Source: Arda Yücel, “Feminen bir gey ve otobüs şöförü” (“A feminine gay and the bus driver”), Kaos GL, 10 September 2014, http://www.kaosgl.org/sayfa.php?id=17493

 
I left the office on Monday and started waiting for a bus at Sultanbeyli city center. It’s a dark area and the last stop of the bus is quite close to my house… Anyhow, I boarded the bus.

Photograph by Jnbn, 2007, https://flic.kr/p/5wEiPK, cc by-nc 2.0

Photograph by Jnbn, 2007, https://flic.kr/p/5wEiPK, cc by-nc 2.0

I did not have an Akbil [a public transportation pass] with me, so I asked the other passengers whether they had an extra one. A sensitive young passenger gave me his [Akbil] card and I handed him the fee for it. In the meanwhile, the bus driver noticed that I was gay from my tone of voice and started giving me dirty looks. I understood that something was going to go wrong…

The bus was crowded, which is why I started standing at the front door. People naturally kept disembarking the bus. When we arrived at the last stop, only a few passengers were left and they disembarked using the middle door of the bus, I wanted to leave using the front door since I was near it.

While I was leaving, the bus driver hit my arm and asked me “are you disembarking here?” I said “Yes.” He asked “Do you live here?” I said “It’s none of your business.” He said “Don’t leave, let’s talk a little.” And naturally in that context, I left politeness aside, said “Who do you think you are, how dare you speak to me like that?” and left the bus.

As I walked, I put my headphones on and kept on walking while talking to myself. He came after me with the bus shamelessly. I really lost it and yelled “Get lost, the fact that I am gay does not mean I will sleep with whoever I come across!”
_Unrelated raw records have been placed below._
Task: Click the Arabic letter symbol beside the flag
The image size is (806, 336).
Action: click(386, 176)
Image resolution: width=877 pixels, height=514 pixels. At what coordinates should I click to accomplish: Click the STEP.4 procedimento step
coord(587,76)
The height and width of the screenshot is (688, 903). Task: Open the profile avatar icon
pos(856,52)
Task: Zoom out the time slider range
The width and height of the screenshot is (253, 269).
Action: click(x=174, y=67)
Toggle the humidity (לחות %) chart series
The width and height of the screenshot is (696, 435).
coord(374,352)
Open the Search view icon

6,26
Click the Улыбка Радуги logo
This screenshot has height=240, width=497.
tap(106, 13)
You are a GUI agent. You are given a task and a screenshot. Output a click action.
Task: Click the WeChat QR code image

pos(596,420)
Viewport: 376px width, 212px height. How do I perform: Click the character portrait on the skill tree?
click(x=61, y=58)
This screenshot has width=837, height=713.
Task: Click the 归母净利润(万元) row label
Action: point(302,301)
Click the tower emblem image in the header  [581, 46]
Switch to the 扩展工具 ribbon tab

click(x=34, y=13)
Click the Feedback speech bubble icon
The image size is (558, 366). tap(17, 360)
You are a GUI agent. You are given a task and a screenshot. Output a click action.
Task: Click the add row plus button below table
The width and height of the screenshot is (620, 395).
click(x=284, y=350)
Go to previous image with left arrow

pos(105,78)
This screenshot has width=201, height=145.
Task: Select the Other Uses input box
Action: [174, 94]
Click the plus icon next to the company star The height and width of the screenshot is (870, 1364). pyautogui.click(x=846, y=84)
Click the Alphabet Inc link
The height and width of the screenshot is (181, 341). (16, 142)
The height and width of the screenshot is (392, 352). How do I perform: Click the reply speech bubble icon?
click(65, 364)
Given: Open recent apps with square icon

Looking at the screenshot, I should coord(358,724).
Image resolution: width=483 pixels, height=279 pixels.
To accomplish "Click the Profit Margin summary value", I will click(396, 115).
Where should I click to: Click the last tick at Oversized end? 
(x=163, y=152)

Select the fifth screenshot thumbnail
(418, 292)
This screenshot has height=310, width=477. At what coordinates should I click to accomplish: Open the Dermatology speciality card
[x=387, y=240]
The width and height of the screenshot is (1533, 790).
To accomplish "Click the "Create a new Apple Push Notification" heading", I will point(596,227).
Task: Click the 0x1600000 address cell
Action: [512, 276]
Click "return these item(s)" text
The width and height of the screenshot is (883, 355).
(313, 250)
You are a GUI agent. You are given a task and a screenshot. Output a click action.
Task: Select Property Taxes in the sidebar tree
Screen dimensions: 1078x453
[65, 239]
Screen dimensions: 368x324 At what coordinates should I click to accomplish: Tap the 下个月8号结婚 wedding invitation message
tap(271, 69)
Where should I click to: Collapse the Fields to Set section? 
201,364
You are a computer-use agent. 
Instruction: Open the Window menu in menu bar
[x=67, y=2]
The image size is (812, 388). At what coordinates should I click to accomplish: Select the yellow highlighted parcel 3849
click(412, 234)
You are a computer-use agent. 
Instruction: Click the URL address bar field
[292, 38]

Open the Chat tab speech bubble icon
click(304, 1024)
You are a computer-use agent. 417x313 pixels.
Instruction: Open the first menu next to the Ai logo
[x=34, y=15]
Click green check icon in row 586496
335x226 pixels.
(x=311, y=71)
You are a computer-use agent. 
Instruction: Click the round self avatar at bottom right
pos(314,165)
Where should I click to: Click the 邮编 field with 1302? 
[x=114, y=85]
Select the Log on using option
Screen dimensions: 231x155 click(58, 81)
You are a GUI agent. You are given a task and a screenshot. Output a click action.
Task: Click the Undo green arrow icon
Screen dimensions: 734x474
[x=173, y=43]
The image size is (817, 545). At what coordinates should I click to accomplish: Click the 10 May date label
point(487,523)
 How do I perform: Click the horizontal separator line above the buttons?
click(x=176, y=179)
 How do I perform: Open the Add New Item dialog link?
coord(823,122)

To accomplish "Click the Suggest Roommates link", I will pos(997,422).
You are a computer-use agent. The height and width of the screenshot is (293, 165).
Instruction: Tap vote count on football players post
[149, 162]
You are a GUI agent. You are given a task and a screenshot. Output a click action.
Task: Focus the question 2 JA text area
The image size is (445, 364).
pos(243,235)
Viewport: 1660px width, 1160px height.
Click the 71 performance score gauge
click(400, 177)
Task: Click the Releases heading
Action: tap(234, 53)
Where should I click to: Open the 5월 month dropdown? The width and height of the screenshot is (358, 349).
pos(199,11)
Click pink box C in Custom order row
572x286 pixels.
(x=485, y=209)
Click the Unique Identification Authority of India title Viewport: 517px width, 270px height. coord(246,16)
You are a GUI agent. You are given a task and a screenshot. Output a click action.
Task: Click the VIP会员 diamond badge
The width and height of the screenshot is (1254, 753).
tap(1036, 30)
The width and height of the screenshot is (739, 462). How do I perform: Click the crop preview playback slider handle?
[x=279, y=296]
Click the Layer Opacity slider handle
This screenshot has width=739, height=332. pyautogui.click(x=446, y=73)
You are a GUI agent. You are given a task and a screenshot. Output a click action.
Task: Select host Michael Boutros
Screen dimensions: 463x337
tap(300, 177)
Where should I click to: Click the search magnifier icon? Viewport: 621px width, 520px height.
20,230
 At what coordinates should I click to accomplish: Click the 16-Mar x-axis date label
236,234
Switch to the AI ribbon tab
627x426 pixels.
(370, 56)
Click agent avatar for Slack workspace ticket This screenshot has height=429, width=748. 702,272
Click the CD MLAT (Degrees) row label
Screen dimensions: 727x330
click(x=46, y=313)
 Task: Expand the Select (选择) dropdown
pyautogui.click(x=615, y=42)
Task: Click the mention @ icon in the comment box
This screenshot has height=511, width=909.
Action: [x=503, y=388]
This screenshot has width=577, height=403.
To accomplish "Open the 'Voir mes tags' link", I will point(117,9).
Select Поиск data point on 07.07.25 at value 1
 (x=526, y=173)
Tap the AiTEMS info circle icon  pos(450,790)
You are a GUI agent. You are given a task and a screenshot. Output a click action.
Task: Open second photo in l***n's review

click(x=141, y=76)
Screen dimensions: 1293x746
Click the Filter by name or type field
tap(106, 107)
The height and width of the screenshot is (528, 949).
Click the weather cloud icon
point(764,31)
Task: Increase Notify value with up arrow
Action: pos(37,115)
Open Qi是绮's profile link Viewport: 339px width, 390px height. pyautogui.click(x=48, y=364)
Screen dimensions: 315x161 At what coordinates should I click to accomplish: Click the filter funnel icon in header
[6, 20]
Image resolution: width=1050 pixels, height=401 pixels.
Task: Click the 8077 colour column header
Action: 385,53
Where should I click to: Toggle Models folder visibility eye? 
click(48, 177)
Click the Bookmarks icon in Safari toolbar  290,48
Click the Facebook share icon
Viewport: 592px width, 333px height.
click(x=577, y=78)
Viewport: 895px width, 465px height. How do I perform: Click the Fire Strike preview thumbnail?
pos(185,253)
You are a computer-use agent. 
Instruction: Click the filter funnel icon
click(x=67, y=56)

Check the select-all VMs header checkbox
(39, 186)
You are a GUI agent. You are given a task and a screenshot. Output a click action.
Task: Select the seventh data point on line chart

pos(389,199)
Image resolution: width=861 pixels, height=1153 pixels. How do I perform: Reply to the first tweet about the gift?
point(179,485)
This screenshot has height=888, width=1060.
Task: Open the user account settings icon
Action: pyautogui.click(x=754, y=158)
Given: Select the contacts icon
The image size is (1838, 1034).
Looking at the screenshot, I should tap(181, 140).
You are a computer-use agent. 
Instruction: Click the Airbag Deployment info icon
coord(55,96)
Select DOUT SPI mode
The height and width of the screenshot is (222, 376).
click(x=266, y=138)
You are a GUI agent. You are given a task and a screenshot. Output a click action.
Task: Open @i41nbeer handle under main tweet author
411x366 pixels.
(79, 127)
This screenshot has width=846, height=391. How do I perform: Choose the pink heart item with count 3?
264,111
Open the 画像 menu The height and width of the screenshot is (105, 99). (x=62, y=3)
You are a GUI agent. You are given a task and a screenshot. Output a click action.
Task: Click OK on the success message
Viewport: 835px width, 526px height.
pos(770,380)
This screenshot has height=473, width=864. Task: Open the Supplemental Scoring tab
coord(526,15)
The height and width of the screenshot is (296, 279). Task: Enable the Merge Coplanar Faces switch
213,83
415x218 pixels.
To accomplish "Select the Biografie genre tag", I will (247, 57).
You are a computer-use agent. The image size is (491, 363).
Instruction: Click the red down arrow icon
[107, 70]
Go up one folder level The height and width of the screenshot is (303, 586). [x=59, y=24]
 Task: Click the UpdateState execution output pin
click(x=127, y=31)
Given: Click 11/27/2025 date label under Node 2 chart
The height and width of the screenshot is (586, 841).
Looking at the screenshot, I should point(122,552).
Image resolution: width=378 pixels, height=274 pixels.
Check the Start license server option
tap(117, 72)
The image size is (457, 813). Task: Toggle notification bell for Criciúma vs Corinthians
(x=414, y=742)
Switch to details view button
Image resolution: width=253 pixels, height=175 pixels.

The whole neighbourhood heard it and told about it to my mother. And my mother, god bless her soul, claimed I was in the wrong. “Didn’t I tell you to put on proper clothes, talk, walk and behave properly and straight?”[1] In short, a feminine gay can neither walk on the street nor live humanely!

 


[1] “Doğru düzgün”, lit. “correct and straight,” is an idiom used to convey, usually with frustration, that the other person (who is perceived to be acting in a silly, rude, or childish way) should act normally. Its heteronormative connotations are latent, rather than open and direct.